4 Common Mistakes Homeowners Make Before Calling an Aircon Technician
Most aircon problems get worse not because of the fault itself, but because of what happens before anyone looks at it. These four mistakes cost homeowners time, money, and sometimes a working unit.
Servicing a Unit That Already Has a Fault
A general service cleans the filter, flushes the drain, and rinses the coil. That covers routine maintenance — it does not diagnose leaks, electrical faults, or failing components.
If the unit is already blowing warm, leaking water, or tripping the breaker, a routine service will not fix it. The problem was there before the service and will still be there after.
The issue is not that servicing is wrong — it is that it is the wrong starting point when something is already broken. The first step should be fault-finding, not cleaning.
| Situation | Right starting point | Why |
|---|---|---|
| Unit not cold | On-site diagnosis | Could be gas leak, compressor, or board fault — cleaning won't reveal which |
| Water dripping | Drain and tray inspection | May be a blockage, cracked tray, or frozen coil — needs visual check |
| Unit running fine | General servicing | Routine cleaning maintains performance when nothing is broken |
Topping up Gas Without Checking for Leaks
Refrigerant does not deplete on its own. If gas levels are low, it left the system somewhere — a joint, a valve, a corroded pipe run. Adding more gas without finding the leak means levels will drop again within weeks or months.
A gas top-up costs less upfront than a leak check and repair. That makes it tempting. But doing it twice or three times costs more than fixing the leak would have the first time.
Before any gas is added, the system should be pressure-tested to confirm whether there is a leak and where it is. If the system holds pressure, gas levels were never the issue — something else is reducing cooling.
Replacing the Unit When Only a Part Has Failed
A failed compressor, fan motor, or PCB does not mean the entire system needs replacing. These are individual components with known failure patterns, and most can be swapped without touching the rest of the installation.
Full replacement involves new indoor and outdoor units, new piping, trunking work, and often electrical re-routing. That is a significant cost and disruption when the actual fault may be a single part worth a fraction of the price.
The decision to replace should come after diagnosis confirms the fault, the part availability is checked, and the cost of repair is compared against the age and condition of the system. Not before.
| Failed component | Typical repair scope | When replacement makes more sense |
|---|---|---|
| Compressor | Swap compressor, vacuum, recharge | Unit over 10 years with multiple prior faults |
| Fan motor | Replace motor, test airflow | Rare — motors are widely available and affordable |
| PCB | Replace board, recalibrate | Board obsolete and no compatible replacement exists |
Reducing Usage to Avoid Dealing With the Problem
If the unit is short cycling, icing up, or cooling unevenly, running it less does not fix the fault. It just delays the point where the problem becomes impossible to ignore.
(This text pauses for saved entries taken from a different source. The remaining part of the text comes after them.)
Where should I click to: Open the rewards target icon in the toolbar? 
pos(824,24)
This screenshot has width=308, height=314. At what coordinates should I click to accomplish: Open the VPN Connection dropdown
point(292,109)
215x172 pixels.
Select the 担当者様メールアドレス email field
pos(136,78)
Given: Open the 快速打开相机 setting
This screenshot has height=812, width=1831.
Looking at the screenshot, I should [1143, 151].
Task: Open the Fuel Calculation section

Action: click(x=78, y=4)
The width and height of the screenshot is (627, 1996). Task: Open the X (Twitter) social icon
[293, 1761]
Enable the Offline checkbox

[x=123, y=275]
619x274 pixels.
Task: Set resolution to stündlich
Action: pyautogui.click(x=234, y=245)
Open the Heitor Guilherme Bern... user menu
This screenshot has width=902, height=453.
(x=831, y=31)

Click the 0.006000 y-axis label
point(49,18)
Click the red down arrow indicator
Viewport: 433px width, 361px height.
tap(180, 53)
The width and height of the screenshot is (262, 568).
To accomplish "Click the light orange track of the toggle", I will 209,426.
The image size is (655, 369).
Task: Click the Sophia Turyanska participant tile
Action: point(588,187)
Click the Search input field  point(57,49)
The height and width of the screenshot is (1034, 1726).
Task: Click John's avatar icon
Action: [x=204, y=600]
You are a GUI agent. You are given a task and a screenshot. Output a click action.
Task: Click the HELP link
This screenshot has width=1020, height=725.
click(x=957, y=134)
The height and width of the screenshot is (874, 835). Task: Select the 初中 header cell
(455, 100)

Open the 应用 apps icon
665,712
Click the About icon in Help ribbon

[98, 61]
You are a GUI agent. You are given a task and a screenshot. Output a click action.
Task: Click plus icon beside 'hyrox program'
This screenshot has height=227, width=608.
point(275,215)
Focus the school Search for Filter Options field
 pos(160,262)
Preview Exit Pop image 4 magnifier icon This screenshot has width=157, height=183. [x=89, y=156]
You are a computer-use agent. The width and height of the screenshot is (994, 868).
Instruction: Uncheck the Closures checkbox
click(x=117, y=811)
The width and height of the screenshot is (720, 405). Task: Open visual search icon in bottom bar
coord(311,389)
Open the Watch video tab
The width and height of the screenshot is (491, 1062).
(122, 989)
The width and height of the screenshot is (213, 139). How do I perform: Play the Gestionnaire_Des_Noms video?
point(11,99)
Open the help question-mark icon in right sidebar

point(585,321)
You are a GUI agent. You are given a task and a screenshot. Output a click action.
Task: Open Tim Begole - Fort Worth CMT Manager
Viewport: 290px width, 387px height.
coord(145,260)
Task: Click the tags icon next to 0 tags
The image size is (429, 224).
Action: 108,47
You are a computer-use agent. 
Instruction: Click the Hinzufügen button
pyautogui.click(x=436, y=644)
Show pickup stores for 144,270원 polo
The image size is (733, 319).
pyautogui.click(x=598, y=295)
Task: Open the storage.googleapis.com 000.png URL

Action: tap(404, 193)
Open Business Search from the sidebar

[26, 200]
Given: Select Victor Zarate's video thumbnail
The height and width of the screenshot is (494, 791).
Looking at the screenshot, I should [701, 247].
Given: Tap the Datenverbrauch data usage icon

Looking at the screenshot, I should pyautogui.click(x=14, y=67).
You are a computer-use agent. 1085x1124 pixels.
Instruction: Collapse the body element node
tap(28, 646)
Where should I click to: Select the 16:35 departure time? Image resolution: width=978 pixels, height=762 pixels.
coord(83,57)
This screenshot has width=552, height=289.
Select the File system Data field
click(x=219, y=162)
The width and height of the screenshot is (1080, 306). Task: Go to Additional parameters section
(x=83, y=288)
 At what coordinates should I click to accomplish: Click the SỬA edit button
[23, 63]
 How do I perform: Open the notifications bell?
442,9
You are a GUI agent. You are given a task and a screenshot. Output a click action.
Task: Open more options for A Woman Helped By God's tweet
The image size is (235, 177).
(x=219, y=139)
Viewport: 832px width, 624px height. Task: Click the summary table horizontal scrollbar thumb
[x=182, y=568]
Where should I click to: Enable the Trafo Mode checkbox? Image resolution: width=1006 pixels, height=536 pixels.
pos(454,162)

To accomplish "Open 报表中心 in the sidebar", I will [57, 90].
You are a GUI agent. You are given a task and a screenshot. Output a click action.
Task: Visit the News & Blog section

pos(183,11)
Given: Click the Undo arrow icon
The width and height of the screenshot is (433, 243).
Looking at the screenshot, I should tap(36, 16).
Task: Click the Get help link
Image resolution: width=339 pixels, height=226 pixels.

Some faults get worse with time. A refrigerant leak that starts small can corrode surrounding joints. A fan motor with worn bearings draws more current and stresses the board. A partially blocked drain freezes under load and floods when it thaws.
The instinct to use the aircon less is understandable — it feels like you are protecting the unit. But the fault is progressing whether the unit is on or off. Getting it diagnosed early keeps the repair scope smaller and the options wider.